I’m trying to read a novel a week in 2015. I’ve made it to four.
Albert Camus, The Fall (1956)
I have wanted to read some of Camus’ work for a while; I’m just now getting to it. I plan to read The Stranger in the near future as well (I’ve already checked it out from the library).
The Fall reads like a conversational version of the Book of Ecclesiastes. It takes skill to pull off a long conversation with only one voice present; Camus pulls it off to be sure. It even seems fitting that the voice of the main character, Jean-Baptiste Clamence, is the only voice heard. Why should any other voice be heard? He has risen to judge-penitent.
He is guilt-ridden. He is a self-worshipper who has to come to grips with the fact that he essentially witnessed someone jump off a bridge and, for the sake of self-preservation and apathy, did nothing to help. And so now, in his own guilt, he pronounces his perspective and judgment on the world to any and all who will listen. He gives us some gems:
In solitude and when fatigued, one is after all inclined to take oneself for a prophet. When all is said and done, that’s really what I am, having taken refuge in a desert of stones, fogs, and stagnant waters – an empty prophet for shabby times, Elijah without a messiah, choked with fever and alcohol, my back up against this moldy door, my finger raised toward a threatening sky, showering imprecations on lawless men who cannot endure any judgment…He who clings to law that does not fear the judgment that reinstates him in an order that he believes in.
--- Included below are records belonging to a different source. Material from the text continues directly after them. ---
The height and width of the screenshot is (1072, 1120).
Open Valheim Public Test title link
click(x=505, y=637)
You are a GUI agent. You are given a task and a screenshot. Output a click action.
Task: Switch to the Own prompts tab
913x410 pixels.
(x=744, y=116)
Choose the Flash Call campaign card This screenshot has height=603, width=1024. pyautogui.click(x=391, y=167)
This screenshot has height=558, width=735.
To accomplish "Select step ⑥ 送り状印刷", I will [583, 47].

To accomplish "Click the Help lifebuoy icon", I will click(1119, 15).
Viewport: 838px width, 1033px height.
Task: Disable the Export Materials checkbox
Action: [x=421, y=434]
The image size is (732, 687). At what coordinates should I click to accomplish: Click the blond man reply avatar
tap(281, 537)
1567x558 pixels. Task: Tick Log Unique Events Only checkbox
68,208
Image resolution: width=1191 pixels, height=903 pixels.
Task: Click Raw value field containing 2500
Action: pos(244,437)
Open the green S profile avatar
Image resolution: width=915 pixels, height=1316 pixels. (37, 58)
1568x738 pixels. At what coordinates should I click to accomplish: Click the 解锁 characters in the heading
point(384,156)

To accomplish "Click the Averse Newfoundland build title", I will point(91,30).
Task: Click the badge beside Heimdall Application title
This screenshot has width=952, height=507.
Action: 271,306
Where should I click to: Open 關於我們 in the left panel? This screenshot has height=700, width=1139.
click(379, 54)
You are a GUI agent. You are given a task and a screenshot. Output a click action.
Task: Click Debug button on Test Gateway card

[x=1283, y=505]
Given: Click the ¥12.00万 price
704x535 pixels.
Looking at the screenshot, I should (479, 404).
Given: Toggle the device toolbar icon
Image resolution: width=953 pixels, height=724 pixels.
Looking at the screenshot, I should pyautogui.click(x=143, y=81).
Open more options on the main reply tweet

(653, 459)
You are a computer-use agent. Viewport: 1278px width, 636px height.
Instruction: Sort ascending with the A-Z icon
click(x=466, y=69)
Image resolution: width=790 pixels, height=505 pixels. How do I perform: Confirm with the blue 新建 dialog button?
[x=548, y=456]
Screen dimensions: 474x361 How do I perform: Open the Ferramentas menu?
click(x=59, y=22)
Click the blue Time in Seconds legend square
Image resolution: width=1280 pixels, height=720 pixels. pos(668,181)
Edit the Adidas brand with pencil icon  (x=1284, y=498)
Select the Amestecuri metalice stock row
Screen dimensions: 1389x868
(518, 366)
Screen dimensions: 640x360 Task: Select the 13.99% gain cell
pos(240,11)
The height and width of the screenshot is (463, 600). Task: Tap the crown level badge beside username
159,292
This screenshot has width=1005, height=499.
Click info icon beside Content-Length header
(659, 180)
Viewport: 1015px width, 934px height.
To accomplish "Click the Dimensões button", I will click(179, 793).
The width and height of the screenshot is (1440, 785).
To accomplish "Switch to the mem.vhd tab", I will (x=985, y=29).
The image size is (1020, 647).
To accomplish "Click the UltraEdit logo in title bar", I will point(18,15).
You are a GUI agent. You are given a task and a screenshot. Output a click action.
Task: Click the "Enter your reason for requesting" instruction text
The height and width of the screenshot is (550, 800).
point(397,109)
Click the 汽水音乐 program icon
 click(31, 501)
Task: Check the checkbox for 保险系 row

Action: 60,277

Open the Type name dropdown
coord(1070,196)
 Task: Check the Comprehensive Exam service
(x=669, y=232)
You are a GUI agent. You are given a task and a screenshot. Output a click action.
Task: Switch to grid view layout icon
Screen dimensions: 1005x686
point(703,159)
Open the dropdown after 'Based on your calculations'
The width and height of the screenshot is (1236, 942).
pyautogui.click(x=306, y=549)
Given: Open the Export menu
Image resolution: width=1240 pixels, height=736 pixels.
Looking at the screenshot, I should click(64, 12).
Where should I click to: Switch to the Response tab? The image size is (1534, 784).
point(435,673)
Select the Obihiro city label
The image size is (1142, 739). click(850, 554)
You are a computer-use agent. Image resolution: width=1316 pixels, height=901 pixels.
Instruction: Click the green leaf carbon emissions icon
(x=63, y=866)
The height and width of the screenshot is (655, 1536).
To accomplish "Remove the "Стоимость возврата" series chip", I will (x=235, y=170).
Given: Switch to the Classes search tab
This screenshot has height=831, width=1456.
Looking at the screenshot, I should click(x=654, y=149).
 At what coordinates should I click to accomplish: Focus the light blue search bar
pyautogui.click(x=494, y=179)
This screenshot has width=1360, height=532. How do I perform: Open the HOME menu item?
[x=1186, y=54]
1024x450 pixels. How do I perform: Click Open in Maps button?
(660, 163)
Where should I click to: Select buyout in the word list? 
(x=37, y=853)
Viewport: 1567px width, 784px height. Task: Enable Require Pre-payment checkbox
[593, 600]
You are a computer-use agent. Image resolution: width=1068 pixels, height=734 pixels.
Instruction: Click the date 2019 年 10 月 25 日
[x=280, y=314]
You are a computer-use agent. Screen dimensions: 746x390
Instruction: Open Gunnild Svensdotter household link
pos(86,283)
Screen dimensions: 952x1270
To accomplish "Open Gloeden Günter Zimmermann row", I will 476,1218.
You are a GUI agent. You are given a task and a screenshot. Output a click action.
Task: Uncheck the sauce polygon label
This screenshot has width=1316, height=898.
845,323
But the keenest of human torments is to be judged without a law. Yet we are in that torment. Deprived of their natural curb, the judges, loosed at random, are racing through their job. Hence we have to try to go faster than they, don’t we? And it’s a real madhouse. Prophets and quacks multiply; they hasten to get there with a good law or a flawless organization before the world is deserted. Fortunately, I arrived! I am the end and the beginning; I announce the law. In short, I am the judge-penitent (pp. 117-118).
The idea that we all take ourselves to be prophets at times is intriguing and worth some thought. That idea relates to this one:
We are all exceptional cases. We all want to appeal against something! Each of us insists on being innocent at all costs, even if he has to accuse the whole human race and heaven itself. You won’t do I delight a man by complimenting him on on the efforts by which he has become intelligent were generous. On the other hand, he will be home if you admire his natural generosity. Inversely, if you tell a criminal that his crime is not due to his nature or his character but to unfortunate circumstances, he will be extravagantly grateful to you (p. 81).
God says to Job, “Will you even put me in the wrong? Will you condemn me that you may be in the right?” (Job 40:7). Job repented in dust and ashes. But this is not so for most of humanity. We will often accuse anything and anyone to get ourselves off the hook. If we do wrong, we want to blame it on our culture and upbringing and bad genetics. If we do right, we want full credit as bright and brilliant individuals. Camus has established that we want to be prophets; here he establishes that we want to be kings. Only the office of priest is left:
But too many people now climb onto the cross merely to be seen from a greater distance, even if they have to trample somewhat on the one who has been there so long (p. 114).
‘Take up your cross and follow me’ has been taken up by harlots who interpret it as ‘Climb up the cross so that everyone will look at thee.’ Our strange modern priesthood of personality. So far have we risen. So far have we fell. The good news is that, contra Camus, Jesus is no longer on the cross. He is risen.